• _Directions_: The full set of entries needs to be reproduced exactly.

--- Input data Enclosed Below ---

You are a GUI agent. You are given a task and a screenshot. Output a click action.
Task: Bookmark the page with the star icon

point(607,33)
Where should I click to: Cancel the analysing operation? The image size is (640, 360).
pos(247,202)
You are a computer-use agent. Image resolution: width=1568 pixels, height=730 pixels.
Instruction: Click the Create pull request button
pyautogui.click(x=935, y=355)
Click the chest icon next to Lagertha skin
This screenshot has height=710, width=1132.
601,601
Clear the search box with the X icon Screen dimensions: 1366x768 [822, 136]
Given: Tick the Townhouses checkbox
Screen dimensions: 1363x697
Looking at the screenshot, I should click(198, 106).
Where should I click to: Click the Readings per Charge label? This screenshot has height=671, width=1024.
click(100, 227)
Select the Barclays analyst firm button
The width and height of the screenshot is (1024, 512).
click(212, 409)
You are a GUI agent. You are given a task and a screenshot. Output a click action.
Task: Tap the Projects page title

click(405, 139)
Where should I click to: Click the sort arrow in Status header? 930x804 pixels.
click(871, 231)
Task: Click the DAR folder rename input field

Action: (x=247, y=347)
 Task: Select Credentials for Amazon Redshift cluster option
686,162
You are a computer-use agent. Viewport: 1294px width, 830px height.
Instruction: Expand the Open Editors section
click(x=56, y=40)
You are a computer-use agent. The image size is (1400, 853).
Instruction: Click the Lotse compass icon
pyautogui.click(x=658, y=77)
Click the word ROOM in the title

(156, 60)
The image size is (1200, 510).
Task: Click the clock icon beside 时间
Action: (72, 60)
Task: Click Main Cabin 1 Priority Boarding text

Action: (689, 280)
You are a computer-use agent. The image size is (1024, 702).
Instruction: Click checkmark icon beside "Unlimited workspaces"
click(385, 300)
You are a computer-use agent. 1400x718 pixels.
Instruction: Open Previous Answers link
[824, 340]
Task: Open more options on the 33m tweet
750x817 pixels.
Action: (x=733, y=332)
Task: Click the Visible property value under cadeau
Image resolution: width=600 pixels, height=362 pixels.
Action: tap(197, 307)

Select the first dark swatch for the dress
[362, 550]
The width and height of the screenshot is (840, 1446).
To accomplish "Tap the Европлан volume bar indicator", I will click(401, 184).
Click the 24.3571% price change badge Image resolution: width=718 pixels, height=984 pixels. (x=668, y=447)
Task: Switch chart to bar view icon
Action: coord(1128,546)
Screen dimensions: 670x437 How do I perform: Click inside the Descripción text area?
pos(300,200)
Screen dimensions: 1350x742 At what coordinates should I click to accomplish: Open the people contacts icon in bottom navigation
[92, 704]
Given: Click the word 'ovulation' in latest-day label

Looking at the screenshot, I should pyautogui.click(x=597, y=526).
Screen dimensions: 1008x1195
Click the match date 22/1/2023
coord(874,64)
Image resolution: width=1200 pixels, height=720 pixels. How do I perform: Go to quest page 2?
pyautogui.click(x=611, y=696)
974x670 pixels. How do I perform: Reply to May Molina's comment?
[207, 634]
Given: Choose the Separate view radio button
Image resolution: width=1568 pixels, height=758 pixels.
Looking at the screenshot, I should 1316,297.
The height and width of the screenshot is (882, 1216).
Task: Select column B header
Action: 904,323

--- End of Enclosed Input data ---

• _Response to this task_:
You are a GUI agent. You are given a task and a screenshot. Output a click action.
Task: Bookmark the page with the star icon

point(607,33)
Where should I click to: Cancel the analysing operation? The image size is (640, 360).
pos(247,202)
You are a computer-use agent. Image resolution: width=1568 pixels, height=730 pixels.
Instruction: Click the Create pull request button
pyautogui.click(x=935, y=355)
Click the chest icon next to Lagertha skin
This screenshot has height=710, width=1132.
601,601
Clear the search box with the X icon Screen dimensions: 1366x768 [822, 136]
Given: Tick the Townhouses checkbox
Screen dimensions: 1363x697
Looking at the screenshot, I should click(198, 106).
Where should I click to: Click the Readings per Charge label? This screenshot has height=671, width=1024.
click(100, 227)
Select the Barclays analyst firm button
The width and height of the screenshot is (1024, 512).
click(212, 409)
You are a GUI agent. You are given a task and a screenshot. Output a click action.
Task: Tap the Projects page title

click(405, 139)
Where should I click to: Click the sort arrow in Status header? 930x804 pixels.
click(871, 231)
Task: Click the DAR folder rename input field

Action: (x=247, y=347)
 Task: Select Credentials for Amazon Redshift cluster option
686,162
You are a computer-use agent. Viewport: 1294px width, 830px height.
Instruction: Expand the Open Editors section
click(x=56, y=40)
You are a computer-use agent. The image size is (1400, 853).
Instruction: Click the Lotse compass icon
pyautogui.click(x=658, y=77)
Click the word ROOM in the title

(156, 60)
The image size is (1200, 510).
Task: Click the clock icon beside 时间
Action: (72, 60)
Task: Click Main Cabin 1 Priority Boarding text

Action: (689, 280)
You are a computer-use agent. The image size is (1024, 702).
Instruction: Click checkmark icon beside "Unlimited workspaces"
click(385, 300)
You are a computer-use agent. 1400x718 pixels.
Instruction: Open Previous Answers link
[824, 340]
Task: Open more options on the 33m tweet
750x817 pixels.
Action: (x=733, y=332)
Task: Click the Visible property value under cadeau
Image resolution: width=600 pixels, height=362 pixels.
Action: tap(197, 307)

Select the first dark swatch for the dress
[362, 550]
The width and height of the screenshot is (840, 1446).
To accomplish "Tap the Европлан volume bar indicator", I will click(401, 184).
Click the 24.3571% price change badge Image resolution: width=718 pixels, height=984 pixels. (x=668, y=447)
Task: Switch chart to bar view icon
Action: coord(1128,546)
Screen dimensions: 670x437 How do I perform: Click inside the Descripción text area?
pos(300,200)
Screen dimensions: 1350x742 At what coordinates should I click to accomplish: Open the people contacts icon in bottom navigation
[92, 704]
Given: Click the word 'ovulation' in latest-day label

Looking at the screenshot, I should pyautogui.click(x=597, y=526).
Screen dimensions: 1008x1195
Click the match date 22/1/2023
coord(874,64)
Image resolution: width=1200 pixels, height=720 pixels. How do I perform: Go to quest page 2?
pyautogui.click(x=611, y=696)
974x670 pixels. How do I perform: Reply to May Molina's comment?
[207, 634]
Given: Choose the Separate view radio button
Image resolution: width=1568 pixels, height=758 pixels.
Looking at the screenshot, I should 1316,297.
The height and width of the screenshot is (882, 1216).
Task: Select column B header
Action: 904,323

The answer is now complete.